O poder torna-se justo, bom, na medida exata em que se pautar de forma racional (dialógica), em prol do bem comum, do bem de todos. O poder nasce do diálogo, da comunhão das psiques, em prol do bem comum, da plenitude da criação, que é a glória de Deus.

O termo “amor” é complexo. Amor significa um conjunto de idéias para o bem de todos, os atos volitivos correlatos, tal como os atos afetivos e instintivos também correspondentes. O “amor” (as idéias práticas para o bem de todos) é a base do “pleno cumprimento da Lei” (cf. Rom 13,8-10). Amor é também o conjunto das idéias boas, das idéias em adequação ao bem comum, das idéias geratrizes do bem comum.

A ação divina é pedagógica e assim é a essência da vida e da política, que são também criações divinas. Como resumiu bem Arthur M. Schlesinger, no prefácio da biografia de Franklin Delano Roosevelt, biografia feita por Lord Roy Jenkins, “A política… é, em última análise, um processo educacional [pedagógico], uma aventura de persuasão e aprovação” (p. XVIII do livro “Roosevelt”, de Jenkins, Rio de Janeiro, Ed. Nova Fronteira, 2005). Paulo Freire e São João Bosco iriam concordar com esta síntese.

O Céu é uma grande Democracia, uma grande República, movida pelo diálogo, em prol do bem comum, pela expansão do bem universal, da criação, do universo. Como explicou João XXIII, na “Pacem in terris” (1963), “é um direito inerente à dignidade das pessoas” o de “tomar parte ativa na vida pública” e social, tal como na economia etc.

João XXIII apenas desenvolveu o conteúdo da frase de Pio XII, no Natal de 1944, quando lembrava que a democracia era o regime mais condizente com a dignidade humana. A ação divina é divinizadora, visa transformar cada pessoa num co-governante do universo, num misto de pessoa humana com Anjo e também ser divino, por participação na Trindade, na Comunhão mística, no Corpo de Deus.

Conclusão: a teoria cristã sobre o poder é uma teoria pedagógica, de preceitos, de regras de como deve ser o poder, como bem explicou Leão XIII. O poder deve nascer do diálogo amoroso, da concórdia, deve expandir o amor, o bem comum. Em outras palavras, o poder deve ser pautado pelas idéias do bem comum (geral, universal), que são as idéias de amor ao próximo como a nós mesmos, como ensinou textualmente o próprio Jesus Cristo, ao resumir toda a ética (e política, pedagogia, economia etc) nesta fórmula magistral.

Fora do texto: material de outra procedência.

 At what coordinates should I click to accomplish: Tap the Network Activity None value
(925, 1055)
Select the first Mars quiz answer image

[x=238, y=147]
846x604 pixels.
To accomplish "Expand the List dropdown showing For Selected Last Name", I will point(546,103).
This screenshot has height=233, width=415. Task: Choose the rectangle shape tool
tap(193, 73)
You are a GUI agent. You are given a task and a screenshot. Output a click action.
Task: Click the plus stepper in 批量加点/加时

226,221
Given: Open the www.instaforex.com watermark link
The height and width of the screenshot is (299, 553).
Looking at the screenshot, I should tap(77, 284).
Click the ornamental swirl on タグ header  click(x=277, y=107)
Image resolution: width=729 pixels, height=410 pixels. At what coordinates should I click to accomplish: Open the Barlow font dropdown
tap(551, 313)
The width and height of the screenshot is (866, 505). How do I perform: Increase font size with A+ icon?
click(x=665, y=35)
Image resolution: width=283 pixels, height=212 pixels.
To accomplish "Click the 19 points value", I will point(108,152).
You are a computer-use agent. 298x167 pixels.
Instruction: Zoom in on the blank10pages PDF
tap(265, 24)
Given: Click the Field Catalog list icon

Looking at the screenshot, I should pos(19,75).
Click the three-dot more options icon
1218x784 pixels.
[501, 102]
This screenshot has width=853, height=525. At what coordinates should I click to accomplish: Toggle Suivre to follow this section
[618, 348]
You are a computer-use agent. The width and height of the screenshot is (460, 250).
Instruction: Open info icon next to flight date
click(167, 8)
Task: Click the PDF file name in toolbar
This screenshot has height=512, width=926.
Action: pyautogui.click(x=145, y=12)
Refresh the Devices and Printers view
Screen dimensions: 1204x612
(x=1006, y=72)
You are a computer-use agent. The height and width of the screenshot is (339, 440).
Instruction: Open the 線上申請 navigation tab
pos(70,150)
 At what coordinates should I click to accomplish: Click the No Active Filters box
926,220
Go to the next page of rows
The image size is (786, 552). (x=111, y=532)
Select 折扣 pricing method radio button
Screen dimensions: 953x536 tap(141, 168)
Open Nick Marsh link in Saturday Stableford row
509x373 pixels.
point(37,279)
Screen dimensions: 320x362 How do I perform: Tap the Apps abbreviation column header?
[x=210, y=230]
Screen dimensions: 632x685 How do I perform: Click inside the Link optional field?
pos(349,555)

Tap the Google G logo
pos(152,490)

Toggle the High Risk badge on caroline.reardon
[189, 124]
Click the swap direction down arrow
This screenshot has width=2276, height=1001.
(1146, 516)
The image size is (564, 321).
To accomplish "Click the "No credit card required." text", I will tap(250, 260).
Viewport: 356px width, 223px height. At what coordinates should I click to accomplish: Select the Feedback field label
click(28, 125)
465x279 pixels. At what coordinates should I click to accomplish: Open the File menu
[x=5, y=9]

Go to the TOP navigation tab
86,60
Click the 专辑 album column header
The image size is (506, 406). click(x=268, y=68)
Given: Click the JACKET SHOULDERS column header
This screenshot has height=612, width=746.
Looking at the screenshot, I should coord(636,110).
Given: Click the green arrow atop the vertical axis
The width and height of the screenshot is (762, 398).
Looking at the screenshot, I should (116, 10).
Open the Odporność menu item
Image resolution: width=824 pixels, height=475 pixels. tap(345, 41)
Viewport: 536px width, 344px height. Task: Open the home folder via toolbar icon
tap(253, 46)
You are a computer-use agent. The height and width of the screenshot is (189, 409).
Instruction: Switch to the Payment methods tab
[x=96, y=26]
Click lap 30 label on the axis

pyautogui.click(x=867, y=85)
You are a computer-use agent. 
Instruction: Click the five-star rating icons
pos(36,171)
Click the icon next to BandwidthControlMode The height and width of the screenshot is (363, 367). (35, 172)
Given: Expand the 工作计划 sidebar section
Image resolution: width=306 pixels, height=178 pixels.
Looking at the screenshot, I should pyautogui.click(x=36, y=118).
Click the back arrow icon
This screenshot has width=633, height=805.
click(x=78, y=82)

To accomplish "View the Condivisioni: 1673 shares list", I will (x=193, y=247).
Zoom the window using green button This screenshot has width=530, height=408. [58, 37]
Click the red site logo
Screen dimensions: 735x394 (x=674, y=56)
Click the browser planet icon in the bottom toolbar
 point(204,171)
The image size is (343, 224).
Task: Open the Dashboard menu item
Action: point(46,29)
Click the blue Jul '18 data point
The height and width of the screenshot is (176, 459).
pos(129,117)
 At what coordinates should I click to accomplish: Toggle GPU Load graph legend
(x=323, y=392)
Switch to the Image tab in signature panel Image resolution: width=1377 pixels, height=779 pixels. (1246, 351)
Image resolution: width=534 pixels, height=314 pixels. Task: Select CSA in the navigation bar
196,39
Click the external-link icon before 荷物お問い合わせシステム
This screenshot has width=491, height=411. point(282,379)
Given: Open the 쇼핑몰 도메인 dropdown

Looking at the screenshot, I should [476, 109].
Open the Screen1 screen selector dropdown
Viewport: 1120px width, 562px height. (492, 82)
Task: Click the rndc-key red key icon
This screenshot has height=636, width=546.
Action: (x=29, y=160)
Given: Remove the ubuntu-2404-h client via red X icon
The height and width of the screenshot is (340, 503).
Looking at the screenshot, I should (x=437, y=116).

A Igreja ensina que a melhor forma de produzir as idéias práticas necessárias para manter, proteger e aumentar o bem universal é difundir o poder, é tornar cada pessoa uma fonte viva num grande diálogo, acatando a participação de todos, como numa grande sinfonia. Por esta razão, a Igreja sempre amou a educação do povo, dedicando a maior parte das obras sociais da Igreja à educação do povo. Isto fica claro no trabalho de várias ordens e congregações, como os Jesuítas, os Dominicanos, os Franciscanos, os Salesianos, os Lassalistas, os Irmãos Maristas e centenas de outras congregações que operam em colégios sem fins lucrativos ou nas estruturas estatais de ensino.

A Igreja é o Povo de Deus, a República divina e popular, a máxima Comunhão das vidas e almas, o máximo de união do povo, o Corpo vivo e visível de Deus (tendo como mediação a Eucaristia, a Ceia Comum). A difusão da Igreja exige um Estado e uma organização social (da sociedade, inclusive a economia etc) democrática, sob o controle do povo organizado.